# Federated deep model with Flex for time series anomaly detection

First we do all the imports needed.

In [16]:
from flexanomalies.models import DeepCNN_LSTM
from flexanomalies.utils.load_data import split_data, federate_data
from flexanomalies.datasets.preprocessing_utils import (
    create_windows,
    encode_and_bind,
    scaling,
    impute_lost_values,
)
from flexanomalies.utils.metrics import print_metrics
from flexanomalies.utils.process_scores import (
    process_scores_with_percentile,
    process_scores_with_threshold,
)
from sklearn.preprocessing import StandardScaler
from flexanomalies.pool.primitives_deepmodel import (
    build_server_model_ae,
    copy_model_to_clients_ae,
    train_ae,
    set_aggregated_weights_ae,
    weights_collector_ae,
    evaluate_global_model,
    evaluate_global_model_clients,
    threshold_collector_ae,
)
from flexanomalies.pool.aggregators_favg import aggregate_ae
from flexanomalies.utils.save_results import save_experiments_results
from flex.pool import FlexPool
from flexanomalies.utils.metrics import *
import pandas as pd
import numpy as np

In [2]:
file_path = "../flex-anomalies/flexanomalies/datasets/data/corrected.gz"
split_test = 0.3

In [3]:
df = pd.read_csv(file_path, header=None)

# process labels
df.loc[df[41] != "normal.", 41] = 1
df.loc[df[41] == "normal.", 41] = 0
labels = df[41]

df = df.drop([41], axis=1)
features_to_encode = [1, 2, 3]
df = df.drop(features_to_encode, axis=1)

# for feature in features_to_encode:
#     df = encode_and_bind(df, feature)

In [4]:
model_params = {
    "epochs": 50,
    "input_dim": df.shape[1],
    "batch_size": 32,
    "filters_cnn": [64, 64],
    "units_lstm": [32],
    "kernel_size": [9, 9],
    "hidden_act": ["relu", "relu"],
    "w_size": 30,
    "n_pred": 10,
    "contamination": 0.1,
}

In [5]:
X = scaling(np.array(df.iloc[:, :].astype(float)))
y = np.array(labels)
X_train, X_test, l_train, l_test = split_data(X, y, split_size=0.30)

In [6]:
(
    X_train_windows,
    y_train_windows,
    X_test_windows,
    y_test_windows,
    l_test_windows,
) = create_windows(model_params["w_size"], model_params["n_pred"], X_train, X_test,l_train, l_test)

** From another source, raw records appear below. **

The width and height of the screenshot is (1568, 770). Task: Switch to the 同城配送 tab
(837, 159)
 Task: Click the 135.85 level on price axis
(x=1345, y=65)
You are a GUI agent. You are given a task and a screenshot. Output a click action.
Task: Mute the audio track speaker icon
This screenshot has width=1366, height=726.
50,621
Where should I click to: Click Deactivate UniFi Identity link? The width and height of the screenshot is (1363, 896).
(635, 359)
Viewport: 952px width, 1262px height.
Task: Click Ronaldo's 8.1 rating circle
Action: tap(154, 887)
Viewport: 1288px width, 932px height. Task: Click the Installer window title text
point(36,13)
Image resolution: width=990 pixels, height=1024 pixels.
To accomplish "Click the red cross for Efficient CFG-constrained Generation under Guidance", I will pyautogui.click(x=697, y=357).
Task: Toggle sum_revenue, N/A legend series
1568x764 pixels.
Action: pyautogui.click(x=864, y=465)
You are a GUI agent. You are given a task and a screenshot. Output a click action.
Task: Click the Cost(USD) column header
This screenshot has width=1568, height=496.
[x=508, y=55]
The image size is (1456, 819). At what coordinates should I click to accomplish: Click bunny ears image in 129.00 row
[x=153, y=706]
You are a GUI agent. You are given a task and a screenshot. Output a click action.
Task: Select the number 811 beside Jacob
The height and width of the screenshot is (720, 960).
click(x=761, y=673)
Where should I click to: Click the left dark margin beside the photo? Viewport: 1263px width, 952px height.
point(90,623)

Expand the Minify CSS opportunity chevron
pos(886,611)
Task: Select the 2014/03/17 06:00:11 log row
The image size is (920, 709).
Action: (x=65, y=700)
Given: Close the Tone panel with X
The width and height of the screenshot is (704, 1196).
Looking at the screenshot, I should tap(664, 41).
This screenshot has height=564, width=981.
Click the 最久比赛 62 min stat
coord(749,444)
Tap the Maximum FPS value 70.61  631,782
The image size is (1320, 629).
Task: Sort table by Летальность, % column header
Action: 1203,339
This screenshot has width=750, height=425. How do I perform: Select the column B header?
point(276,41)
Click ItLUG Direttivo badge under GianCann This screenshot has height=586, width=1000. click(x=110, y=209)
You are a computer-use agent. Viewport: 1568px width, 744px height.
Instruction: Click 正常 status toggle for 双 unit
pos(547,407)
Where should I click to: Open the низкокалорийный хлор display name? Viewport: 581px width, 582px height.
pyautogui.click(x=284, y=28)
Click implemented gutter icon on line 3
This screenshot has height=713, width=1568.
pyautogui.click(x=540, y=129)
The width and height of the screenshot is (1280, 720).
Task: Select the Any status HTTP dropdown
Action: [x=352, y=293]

print("X_train shape == {}.".format(np.array(X_train_windows).shape))
print("y_train shape == {}.".format(np.array(y_train_windows).shape))
print("X_test shape == {}.".format(np.array(X_test_windows).shape))
print("y_test shape == {}.".format(np.array(y_test_windows).shape))
print("l_test shape == {}.".format(np.array(l_test_windows).shape))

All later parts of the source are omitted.